In the past, Ruto shared a close relationship with the long-serving President of Uganda Museveni. He had made frequent visits to Uganda including in 2015 when he joined President Museveni at a campaign rally in Kapchorwa, attending the launch of the Kachorwa-Suam road that links to Kenya in 2018, and a private visit to State House Kampala in 2019, where Museveni and Ruto had three-hour private talks. Another visit was supposed to take place at the beginning of August 2021, unfortunately, Ruto was blocked by immigration officials from flying to Uganda for a private meeting with President Yoweri Kaguta Museveni. According to Ruto’s allies, he aimed to borrow political lessons from Museveni’s National Resistance Movement party (NRM) which has been in power for more than 35 years. In 2022, while Africa-Press was interviewing Wakabi Micheal the editor of 256 Business News on whether Uganda and Kenya’s trade ties would improve under Ruto’s administration because the two nation’s Presidents were close, he said that the trade policies of Kenyan governments were not determined by the government of the day but by very powerful business lobbies.

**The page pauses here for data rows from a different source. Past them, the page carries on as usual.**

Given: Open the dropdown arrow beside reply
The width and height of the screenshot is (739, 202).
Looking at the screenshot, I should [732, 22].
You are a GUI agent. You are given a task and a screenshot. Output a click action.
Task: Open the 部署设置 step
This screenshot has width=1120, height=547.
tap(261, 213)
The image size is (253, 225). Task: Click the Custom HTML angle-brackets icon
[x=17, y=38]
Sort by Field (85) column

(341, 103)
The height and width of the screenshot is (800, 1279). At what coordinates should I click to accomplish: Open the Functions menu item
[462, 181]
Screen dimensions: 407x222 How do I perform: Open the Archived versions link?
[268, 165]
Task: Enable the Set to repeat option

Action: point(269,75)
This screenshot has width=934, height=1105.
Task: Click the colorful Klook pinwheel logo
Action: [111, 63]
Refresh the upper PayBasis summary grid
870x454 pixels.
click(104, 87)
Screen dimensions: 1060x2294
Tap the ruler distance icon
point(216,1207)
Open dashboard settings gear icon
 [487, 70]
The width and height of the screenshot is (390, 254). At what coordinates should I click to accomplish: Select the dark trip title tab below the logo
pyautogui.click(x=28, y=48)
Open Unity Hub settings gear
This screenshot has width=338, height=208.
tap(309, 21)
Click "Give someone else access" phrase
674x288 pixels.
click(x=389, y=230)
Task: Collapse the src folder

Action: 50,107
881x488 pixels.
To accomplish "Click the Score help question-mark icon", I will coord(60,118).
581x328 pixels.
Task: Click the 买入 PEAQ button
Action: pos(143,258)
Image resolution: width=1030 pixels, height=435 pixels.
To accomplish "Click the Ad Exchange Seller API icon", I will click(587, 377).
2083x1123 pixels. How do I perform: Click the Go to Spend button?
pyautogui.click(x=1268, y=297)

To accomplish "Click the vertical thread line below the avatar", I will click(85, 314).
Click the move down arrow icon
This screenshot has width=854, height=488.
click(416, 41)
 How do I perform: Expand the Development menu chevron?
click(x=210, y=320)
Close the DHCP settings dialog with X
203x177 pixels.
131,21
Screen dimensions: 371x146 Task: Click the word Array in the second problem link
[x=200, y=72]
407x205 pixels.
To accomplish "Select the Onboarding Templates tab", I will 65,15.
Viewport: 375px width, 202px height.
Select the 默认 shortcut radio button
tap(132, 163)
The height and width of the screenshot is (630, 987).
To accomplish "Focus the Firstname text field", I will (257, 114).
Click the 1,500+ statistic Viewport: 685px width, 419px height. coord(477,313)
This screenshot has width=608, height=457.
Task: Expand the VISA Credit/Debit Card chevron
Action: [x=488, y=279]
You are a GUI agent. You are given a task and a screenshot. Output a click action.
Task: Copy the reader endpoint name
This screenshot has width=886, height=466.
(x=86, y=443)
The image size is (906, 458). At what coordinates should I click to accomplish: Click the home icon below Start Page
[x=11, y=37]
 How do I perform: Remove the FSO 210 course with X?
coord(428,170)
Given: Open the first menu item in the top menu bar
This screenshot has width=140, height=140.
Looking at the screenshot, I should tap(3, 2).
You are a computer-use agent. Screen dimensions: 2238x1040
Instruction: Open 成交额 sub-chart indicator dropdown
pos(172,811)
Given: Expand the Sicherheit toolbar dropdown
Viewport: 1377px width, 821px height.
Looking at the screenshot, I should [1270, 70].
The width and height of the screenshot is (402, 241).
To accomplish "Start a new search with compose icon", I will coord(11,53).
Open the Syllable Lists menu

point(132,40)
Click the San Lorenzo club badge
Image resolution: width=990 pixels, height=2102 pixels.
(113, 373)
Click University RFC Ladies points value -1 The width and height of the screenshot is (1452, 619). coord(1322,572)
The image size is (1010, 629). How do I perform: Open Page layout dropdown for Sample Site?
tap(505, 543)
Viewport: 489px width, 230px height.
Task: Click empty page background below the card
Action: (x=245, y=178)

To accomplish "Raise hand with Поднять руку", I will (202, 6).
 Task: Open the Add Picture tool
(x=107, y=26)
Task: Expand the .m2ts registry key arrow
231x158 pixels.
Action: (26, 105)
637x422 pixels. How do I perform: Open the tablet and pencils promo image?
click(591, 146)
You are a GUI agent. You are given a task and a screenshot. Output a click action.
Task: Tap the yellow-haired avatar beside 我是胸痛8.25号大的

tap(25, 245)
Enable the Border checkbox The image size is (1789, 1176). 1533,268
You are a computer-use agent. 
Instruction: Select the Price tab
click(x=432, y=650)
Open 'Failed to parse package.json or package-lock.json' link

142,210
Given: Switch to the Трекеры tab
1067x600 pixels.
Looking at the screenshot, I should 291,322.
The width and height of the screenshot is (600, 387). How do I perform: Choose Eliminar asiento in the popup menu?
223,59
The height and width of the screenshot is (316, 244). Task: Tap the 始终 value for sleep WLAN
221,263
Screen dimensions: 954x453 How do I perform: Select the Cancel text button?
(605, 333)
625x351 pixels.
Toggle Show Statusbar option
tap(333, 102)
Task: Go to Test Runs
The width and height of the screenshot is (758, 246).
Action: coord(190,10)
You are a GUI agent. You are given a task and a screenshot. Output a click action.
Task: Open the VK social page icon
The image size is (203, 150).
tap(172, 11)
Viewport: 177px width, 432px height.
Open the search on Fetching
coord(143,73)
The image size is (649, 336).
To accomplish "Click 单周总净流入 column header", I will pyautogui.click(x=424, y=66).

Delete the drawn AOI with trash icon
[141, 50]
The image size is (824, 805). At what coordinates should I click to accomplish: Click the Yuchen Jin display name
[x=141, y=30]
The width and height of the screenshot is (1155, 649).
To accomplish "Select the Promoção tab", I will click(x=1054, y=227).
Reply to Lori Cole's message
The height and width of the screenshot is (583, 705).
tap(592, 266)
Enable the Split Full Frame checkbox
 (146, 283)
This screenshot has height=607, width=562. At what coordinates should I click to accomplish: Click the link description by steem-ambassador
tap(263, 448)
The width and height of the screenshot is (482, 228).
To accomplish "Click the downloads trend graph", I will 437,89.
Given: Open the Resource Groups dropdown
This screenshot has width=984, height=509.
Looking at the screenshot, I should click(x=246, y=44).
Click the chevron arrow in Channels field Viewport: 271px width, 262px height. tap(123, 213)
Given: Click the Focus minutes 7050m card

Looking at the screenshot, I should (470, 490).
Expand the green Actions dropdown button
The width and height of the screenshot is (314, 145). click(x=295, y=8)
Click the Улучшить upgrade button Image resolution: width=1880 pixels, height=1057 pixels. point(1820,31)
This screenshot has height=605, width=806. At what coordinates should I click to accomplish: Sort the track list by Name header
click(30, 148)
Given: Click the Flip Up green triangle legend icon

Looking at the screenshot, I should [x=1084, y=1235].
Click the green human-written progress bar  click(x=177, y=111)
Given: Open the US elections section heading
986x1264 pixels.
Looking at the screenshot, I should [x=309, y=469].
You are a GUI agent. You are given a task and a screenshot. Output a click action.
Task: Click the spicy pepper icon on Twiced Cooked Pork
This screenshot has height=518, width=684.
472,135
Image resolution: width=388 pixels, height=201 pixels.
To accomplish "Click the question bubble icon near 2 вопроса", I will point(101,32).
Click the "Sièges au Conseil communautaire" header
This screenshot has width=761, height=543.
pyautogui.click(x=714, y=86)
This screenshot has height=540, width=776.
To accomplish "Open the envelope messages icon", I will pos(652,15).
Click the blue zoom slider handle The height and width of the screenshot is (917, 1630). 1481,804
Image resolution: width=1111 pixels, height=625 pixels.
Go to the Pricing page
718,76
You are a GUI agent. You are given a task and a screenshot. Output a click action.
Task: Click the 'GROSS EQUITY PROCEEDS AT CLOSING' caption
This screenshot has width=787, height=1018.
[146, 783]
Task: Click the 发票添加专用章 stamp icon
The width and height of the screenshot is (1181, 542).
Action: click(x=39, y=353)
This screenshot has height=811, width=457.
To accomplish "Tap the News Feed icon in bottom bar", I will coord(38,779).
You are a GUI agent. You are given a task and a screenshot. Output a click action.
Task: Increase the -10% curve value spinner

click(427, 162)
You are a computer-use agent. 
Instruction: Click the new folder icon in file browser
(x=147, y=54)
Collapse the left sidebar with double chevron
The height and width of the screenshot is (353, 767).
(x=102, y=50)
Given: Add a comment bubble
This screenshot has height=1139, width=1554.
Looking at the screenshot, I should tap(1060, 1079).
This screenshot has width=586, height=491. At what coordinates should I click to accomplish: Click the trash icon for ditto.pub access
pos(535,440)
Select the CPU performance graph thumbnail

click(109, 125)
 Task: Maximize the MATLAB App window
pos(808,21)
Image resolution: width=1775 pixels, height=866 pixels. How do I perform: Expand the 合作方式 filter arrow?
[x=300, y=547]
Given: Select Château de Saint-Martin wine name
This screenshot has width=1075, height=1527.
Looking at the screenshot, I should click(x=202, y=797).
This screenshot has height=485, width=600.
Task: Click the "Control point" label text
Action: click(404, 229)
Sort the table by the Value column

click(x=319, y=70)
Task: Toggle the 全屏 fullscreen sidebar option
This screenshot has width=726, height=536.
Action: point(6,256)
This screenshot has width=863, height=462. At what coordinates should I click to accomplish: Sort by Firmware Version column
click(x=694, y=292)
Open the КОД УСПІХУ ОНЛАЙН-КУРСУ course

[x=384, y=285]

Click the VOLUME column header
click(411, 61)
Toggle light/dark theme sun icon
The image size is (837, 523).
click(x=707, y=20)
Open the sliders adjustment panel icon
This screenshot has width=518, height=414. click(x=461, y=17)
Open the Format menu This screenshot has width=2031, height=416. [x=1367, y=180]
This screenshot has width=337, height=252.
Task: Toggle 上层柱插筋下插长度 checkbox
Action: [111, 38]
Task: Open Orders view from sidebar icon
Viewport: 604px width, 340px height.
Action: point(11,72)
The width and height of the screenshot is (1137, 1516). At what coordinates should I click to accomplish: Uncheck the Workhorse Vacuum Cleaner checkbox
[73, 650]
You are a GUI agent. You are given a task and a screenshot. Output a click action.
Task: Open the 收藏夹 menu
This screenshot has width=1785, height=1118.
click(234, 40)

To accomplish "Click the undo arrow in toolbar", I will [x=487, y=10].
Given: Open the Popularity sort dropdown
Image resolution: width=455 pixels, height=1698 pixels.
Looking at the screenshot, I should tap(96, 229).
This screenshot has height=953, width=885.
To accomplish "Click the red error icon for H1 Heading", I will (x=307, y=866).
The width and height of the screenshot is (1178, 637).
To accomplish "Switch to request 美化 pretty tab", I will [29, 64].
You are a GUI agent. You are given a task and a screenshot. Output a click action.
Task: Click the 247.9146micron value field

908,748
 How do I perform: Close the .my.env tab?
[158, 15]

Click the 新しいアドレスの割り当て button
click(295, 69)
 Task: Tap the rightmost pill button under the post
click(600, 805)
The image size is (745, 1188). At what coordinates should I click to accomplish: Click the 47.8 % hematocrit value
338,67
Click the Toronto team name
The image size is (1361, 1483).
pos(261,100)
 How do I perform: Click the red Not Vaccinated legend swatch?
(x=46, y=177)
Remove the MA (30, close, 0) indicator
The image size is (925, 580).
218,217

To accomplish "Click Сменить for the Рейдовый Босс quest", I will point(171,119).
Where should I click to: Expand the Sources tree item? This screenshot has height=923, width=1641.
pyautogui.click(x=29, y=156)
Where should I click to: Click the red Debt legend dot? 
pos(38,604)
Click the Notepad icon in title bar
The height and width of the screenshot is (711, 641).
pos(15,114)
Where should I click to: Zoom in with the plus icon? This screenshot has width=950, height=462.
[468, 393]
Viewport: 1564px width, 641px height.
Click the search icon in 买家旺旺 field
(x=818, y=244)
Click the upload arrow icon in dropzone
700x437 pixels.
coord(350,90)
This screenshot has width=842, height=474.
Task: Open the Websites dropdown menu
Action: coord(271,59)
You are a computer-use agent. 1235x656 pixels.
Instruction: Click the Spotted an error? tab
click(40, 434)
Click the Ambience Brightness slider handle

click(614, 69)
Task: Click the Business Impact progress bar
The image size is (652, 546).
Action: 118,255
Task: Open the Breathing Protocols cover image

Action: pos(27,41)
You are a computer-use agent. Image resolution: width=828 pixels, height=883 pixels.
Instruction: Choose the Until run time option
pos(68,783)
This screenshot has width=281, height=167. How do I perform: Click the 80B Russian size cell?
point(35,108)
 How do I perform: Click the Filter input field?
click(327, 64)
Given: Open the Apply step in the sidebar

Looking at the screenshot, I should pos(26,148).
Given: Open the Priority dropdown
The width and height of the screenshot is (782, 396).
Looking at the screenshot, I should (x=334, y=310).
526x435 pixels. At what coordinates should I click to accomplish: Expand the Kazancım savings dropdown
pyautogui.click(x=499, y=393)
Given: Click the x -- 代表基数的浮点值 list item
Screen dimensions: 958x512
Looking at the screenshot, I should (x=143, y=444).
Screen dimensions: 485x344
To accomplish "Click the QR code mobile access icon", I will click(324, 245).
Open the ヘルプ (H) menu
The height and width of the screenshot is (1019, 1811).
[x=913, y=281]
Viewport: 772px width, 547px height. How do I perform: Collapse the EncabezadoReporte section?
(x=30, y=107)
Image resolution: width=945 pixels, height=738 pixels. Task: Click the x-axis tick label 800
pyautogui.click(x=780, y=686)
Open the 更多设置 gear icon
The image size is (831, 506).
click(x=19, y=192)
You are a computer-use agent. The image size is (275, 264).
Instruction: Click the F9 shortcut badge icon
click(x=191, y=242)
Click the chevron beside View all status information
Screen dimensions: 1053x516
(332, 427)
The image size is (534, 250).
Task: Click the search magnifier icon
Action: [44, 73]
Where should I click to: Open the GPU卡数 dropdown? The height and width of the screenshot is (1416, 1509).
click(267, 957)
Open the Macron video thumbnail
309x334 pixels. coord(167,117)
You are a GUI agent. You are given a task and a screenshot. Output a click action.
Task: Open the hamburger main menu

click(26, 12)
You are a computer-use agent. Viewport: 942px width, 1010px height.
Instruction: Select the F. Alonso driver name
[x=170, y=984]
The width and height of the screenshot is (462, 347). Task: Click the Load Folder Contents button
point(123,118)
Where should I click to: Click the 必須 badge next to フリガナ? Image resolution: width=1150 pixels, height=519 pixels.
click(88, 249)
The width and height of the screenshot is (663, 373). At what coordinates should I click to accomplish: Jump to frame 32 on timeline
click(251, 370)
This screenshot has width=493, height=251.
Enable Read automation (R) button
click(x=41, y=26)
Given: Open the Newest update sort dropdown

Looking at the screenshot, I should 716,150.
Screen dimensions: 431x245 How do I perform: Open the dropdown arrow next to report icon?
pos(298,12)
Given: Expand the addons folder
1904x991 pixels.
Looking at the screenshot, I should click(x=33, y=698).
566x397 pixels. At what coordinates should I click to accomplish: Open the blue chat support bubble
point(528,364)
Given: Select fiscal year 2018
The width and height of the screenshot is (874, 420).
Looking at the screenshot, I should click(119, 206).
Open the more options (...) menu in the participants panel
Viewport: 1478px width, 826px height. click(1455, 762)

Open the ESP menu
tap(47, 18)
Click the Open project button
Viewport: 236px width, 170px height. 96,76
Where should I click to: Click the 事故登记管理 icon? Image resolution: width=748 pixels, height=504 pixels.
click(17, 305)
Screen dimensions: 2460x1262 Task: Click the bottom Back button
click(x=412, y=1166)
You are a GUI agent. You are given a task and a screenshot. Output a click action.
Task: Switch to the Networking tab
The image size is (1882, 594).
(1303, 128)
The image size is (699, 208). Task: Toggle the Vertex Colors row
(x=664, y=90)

Uganda’s plans to side-line Kenya

Last year, Uganda revealed the plan to make changes in petroleum imports that will edge out neighbouring Kenya. Uganda’s Energy Ministry tabled the Petroleum Supply (Amendment) Bill 2023 which was presented in parliament. The tabled amendments Bill hand over exclusive rights for the supply of all petroleum products to a unit of global energy trader Vitol and end a system that sources the oil products through Kenya. According to the Cabinet resolution, the changes are meant to empower the government-owned Uganda National Oil Company (Unoc) to be the sole importer of petroleum and related products, supplied by Vitol Group. Unoc will then sell to private oil marketing companies. Minister of Energy Ruth Nankabirwa revealed that Unoc and Vitol Bahrain E.C have negotiated a five-year contract, and the partner (Vitol) will be financing the business by providing a working capital.President Museveni said the country was losing billions by buying fuel through middlemen, and that the new deal would solve this. He added that Uganda imports 2.5 billion litres of fuel per year worth USD 2 billion but noted without his knowledge, officials opted to buy it through middlemen in Kenya. According to Museveni, it is better to buy petroleum from the refineries abroad and transport it through Kenya and Tanzania reason being this cut out the cost created by middlemen. Uganda imports an average of 2.5 billion litres of petroleum annually valued at USD 2 billion (Ksh302.34 billion), with KPC handling at least 90 per cent of the cargo.

Case grounds

Uganda says that Kenya has reneged on an earlier commitment, made in April last year, to support Kampala’s quest to directly import its fuel starting this month. Kenya, through the Ministry of Energy and the Energy and Petroleum Regulatory Authority (Epra), issued a raft of requirements that Unoc needed to comply with to get the licence. The Ugandan Attorney-General says in the court documents that Unoc found the above requirements an unnecessary hindrance to the implementation of its petroleum policy as the petroleum products in issue were wholly transit goods not destined for the Republic of Kenya. The requirements include proof of annual sales of 6.6 million litres of super petrol, diesel and kerosene, ownership of a licensed petroleum depot and at least five retail stations locally. Unoc says that it complied with other requirements such as registering a branch in Kenya under protest as it raced to ensure that Uganda’s deal to directly buy fuel takes off smoothly. The Attorney-General’s Office in Nairobi indicated it had not been served with the court papers and was yet to respond on the suit by press time. In the past few years, the two African Great Lake countries have been having a cold trade war. This trade war between Uganda and Kenya is not only a threat to economic prosperity in the involved state but is also a threat to free trade in the East African Community (EAC).